- **PROBLEM TO SOLVE**
Please give the data again in full, exactly as provided.

- **SUPPLIED DATA**
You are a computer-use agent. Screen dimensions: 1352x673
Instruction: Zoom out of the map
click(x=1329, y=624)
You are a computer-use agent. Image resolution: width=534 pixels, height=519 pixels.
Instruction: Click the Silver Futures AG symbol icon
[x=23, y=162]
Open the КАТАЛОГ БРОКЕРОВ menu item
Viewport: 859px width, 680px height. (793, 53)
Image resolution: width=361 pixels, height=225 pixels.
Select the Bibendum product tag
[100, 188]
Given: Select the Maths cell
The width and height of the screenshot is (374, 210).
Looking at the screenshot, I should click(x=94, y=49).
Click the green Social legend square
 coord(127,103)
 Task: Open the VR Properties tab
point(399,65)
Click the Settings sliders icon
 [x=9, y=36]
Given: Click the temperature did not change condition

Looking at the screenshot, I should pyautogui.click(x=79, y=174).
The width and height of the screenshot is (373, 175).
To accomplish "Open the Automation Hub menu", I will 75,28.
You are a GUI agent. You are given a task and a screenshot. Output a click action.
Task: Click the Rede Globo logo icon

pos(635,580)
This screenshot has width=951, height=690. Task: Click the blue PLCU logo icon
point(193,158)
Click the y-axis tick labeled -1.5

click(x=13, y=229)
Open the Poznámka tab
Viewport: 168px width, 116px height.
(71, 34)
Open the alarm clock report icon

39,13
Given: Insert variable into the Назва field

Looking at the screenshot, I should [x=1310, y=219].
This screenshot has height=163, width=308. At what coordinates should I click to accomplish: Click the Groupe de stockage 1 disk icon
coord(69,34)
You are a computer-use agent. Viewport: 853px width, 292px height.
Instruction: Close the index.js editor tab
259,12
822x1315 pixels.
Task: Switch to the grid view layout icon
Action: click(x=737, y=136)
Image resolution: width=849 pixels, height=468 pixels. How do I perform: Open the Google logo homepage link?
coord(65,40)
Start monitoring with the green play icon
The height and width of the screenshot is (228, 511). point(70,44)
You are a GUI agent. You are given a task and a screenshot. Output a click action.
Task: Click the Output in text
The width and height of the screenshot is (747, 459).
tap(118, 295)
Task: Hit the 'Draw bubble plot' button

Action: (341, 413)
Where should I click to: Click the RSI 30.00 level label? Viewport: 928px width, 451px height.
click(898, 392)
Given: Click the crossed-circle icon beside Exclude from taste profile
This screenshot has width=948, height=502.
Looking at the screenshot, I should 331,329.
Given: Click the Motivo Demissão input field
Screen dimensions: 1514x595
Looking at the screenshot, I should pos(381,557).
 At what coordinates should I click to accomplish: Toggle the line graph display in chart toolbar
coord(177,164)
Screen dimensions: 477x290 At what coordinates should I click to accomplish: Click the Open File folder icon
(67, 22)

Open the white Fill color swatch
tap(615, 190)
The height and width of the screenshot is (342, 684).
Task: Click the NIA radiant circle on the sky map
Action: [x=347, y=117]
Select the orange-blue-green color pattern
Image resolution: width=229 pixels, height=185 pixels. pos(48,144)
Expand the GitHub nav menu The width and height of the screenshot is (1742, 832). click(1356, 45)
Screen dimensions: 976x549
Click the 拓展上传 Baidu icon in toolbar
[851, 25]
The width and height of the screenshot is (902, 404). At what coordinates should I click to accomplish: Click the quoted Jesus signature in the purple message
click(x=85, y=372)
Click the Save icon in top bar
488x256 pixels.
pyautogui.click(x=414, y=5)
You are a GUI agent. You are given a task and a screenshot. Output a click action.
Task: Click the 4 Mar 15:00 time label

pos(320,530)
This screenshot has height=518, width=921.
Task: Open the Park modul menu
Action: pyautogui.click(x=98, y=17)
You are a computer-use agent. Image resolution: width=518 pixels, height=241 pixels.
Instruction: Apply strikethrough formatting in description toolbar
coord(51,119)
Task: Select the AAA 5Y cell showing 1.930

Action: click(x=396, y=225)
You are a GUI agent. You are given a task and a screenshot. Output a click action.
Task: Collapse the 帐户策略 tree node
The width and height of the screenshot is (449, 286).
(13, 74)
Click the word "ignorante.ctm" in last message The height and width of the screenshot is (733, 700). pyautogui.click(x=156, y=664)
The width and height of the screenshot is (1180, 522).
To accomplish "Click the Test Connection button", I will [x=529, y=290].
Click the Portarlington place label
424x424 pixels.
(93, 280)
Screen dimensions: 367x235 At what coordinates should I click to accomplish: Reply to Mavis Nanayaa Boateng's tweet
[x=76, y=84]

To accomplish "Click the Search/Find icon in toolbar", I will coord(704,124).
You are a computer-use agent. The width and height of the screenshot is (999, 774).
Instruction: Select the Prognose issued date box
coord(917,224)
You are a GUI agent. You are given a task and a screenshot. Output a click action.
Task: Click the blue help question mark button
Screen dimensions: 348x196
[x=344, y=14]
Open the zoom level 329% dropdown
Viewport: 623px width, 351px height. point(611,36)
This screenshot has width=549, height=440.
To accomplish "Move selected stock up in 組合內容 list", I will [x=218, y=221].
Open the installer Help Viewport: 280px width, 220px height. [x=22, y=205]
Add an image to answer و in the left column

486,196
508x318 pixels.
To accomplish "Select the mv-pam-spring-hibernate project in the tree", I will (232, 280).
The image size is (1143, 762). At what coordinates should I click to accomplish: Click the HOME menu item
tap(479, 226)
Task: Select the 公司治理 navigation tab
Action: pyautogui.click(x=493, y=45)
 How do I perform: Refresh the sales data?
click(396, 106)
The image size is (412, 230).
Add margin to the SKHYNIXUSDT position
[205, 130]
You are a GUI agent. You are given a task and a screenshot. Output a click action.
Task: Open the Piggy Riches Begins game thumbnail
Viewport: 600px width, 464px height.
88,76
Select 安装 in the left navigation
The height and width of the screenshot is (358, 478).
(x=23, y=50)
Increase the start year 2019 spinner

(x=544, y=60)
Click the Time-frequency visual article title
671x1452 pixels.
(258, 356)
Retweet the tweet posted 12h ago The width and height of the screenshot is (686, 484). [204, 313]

- **ANSWER TO THIS PROBLEM**
You are a computer-use agent. Screen dimensions: 1352x673
Instruction: Zoom out of the map
click(x=1329, y=624)
You are a computer-use agent. Image resolution: width=534 pixels, height=519 pixels.
Instruction: Click the Silver Futures AG symbol icon
[x=23, y=162]
Open the КАТАЛОГ БРОКЕРОВ menu item
Viewport: 859px width, 680px height. (793, 53)
Image resolution: width=361 pixels, height=225 pixels.
Select the Bibendum product tag
[100, 188]
Given: Select the Maths cell
The width and height of the screenshot is (374, 210).
Looking at the screenshot, I should click(x=94, y=49).
Click the green Social legend square
 coord(127,103)
 Task: Open the VR Properties tab
point(399,65)
Click the Settings sliders icon
 [x=9, y=36]
Given: Click the temperature did not change condition

Looking at the screenshot, I should pyautogui.click(x=79, y=174).
The width and height of the screenshot is (373, 175).
To accomplish "Open the Automation Hub menu", I will 75,28.
You are a GUI agent. You are given a task and a screenshot. Output a click action.
Task: Click the Rede Globo logo icon

pos(635,580)
This screenshot has width=951, height=690. Task: Click the blue PLCU logo icon
point(193,158)
Click the y-axis tick labeled -1.5

click(x=13, y=229)
Open the Poznámka tab
Viewport: 168px width, 116px height.
(71, 34)
Open the alarm clock report icon

39,13
Given: Insert variable into the Назва field

Looking at the screenshot, I should [x=1310, y=219].
This screenshot has height=163, width=308. At what coordinates should I click to accomplish: Click the Groupe de stockage 1 disk icon
coord(69,34)
You are a computer-use agent. Viewport: 853px width, 292px height.
Instruction: Close the index.js editor tab
259,12
822x1315 pixels.
Task: Switch to the grid view layout icon
Action: click(x=737, y=136)
Image resolution: width=849 pixels, height=468 pixels. How do I perform: Open the Google logo homepage link?
coord(65,40)
Start monitoring with the green play icon
The height and width of the screenshot is (228, 511). point(70,44)
You are a GUI agent. You are given a task and a screenshot. Output a click action.
Task: Click the Output in text
The width and height of the screenshot is (747, 459).
tap(118, 295)
Task: Hit the 'Draw bubble plot' button

Action: (341, 413)
Where should I click to: Click the RSI 30.00 level label? Viewport: 928px width, 451px height.
click(898, 392)
Given: Click the crossed-circle icon beside Exclude from taste profile
This screenshot has width=948, height=502.
Looking at the screenshot, I should 331,329.
Given: Click the Motivo Demissão input field
Screen dimensions: 1514x595
Looking at the screenshot, I should pos(381,557).
 At what coordinates should I click to accomplish: Toggle the line graph display in chart toolbar
coord(177,164)
Screen dimensions: 477x290 At what coordinates should I click to accomplish: Click the Open File folder icon
(67, 22)

Open the white Fill color swatch
tap(615, 190)
The height and width of the screenshot is (342, 684).
Task: Click the NIA radiant circle on the sky map
Action: [x=347, y=117]
Select the orange-blue-green color pattern
Image resolution: width=229 pixels, height=185 pixels. pos(48,144)
Expand the GitHub nav menu The width and height of the screenshot is (1742, 832). click(1356, 45)
Screen dimensions: 976x549
Click the 拓展上传 Baidu icon in toolbar
[851, 25]
The width and height of the screenshot is (902, 404). At what coordinates should I click to accomplish: Click the quoted Jesus signature in the purple message
click(x=85, y=372)
Click the Save icon in top bar
488x256 pixels.
pyautogui.click(x=414, y=5)
You are a GUI agent. You are given a task and a screenshot. Output a click action.
Task: Click the 4 Mar 15:00 time label

pos(320,530)
This screenshot has height=518, width=921.
Task: Open the Park modul menu
Action: pyautogui.click(x=98, y=17)
You are a computer-use agent. Image resolution: width=518 pixels, height=241 pixels.
Instruction: Apply strikethrough formatting in description toolbar
coord(51,119)
Task: Select the AAA 5Y cell showing 1.930

Action: click(x=396, y=225)
You are a GUI agent. You are given a task and a screenshot. Output a click action.
Task: Collapse the 帐户策略 tree node
The width and height of the screenshot is (449, 286).
(13, 74)
Click the word "ignorante.ctm" in last message The height and width of the screenshot is (733, 700). pyautogui.click(x=156, y=664)
The width and height of the screenshot is (1180, 522).
To accomplish "Click the Test Connection button", I will [x=529, y=290].
Click the Portarlington place label
424x424 pixels.
(93, 280)
Screen dimensions: 367x235 At what coordinates should I click to accomplish: Reply to Mavis Nanayaa Boateng's tweet
[x=76, y=84]

To accomplish "Click the Search/Find icon in toolbar", I will coord(704,124).
You are a computer-use agent. The width and height of the screenshot is (999, 774).
Instruction: Select the Prognose issued date box
coord(917,224)
You are a GUI agent. You are given a task and a screenshot. Output a click action.
Task: Click the blue help question mark button
Screen dimensions: 348x196
[x=344, y=14]
Open the zoom level 329% dropdown
Viewport: 623px width, 351px height. point(611,36)
This screenshot has width=549, height=440.
To accomplish "Move selected stock up in 組合內容 list", I will [x=218, y=221].
Open the installer Help Viewport: 280px width, 220px height. [x=22, y=205]
Add an image to answer و in the left column

486,196
508x318 pixels.
To accomplish "Select the mv-pam-spring-hibernate project in the tree", I will (232, 280).
The image size is (1143, 762). At what coordinates should I click to accomplish: Click the HOME menu item
tap(479, 226)
Task: Select the 公司治理 navigation tab
Action: pyautogui.click(x=493, y=45)
 How do I perform: Refresh the sales data?
click(396, 106)
The image size is (412, 230).
Add margin to the SKHYNIXUSDT position
[205, 130]
You are a GUI agent. You are given a task and a screenshot. Output a click action.
Task: Open the Piggy Riches Begins game thumbnail
Viewport: 600px width, 464px height.
88,76
Select 安装 in the left navigation
The height and width of the screenshot is (358, 478).
(x=23, y=50)
Increase the start year 2019 spinner

(x=544, y=60)
Click the Time-frequency visual article title
671x1452 pixels.
(258, 356)
Retweet the tweet posted 12h ago The width and height of the screenshot is (686, 484). [204, 313]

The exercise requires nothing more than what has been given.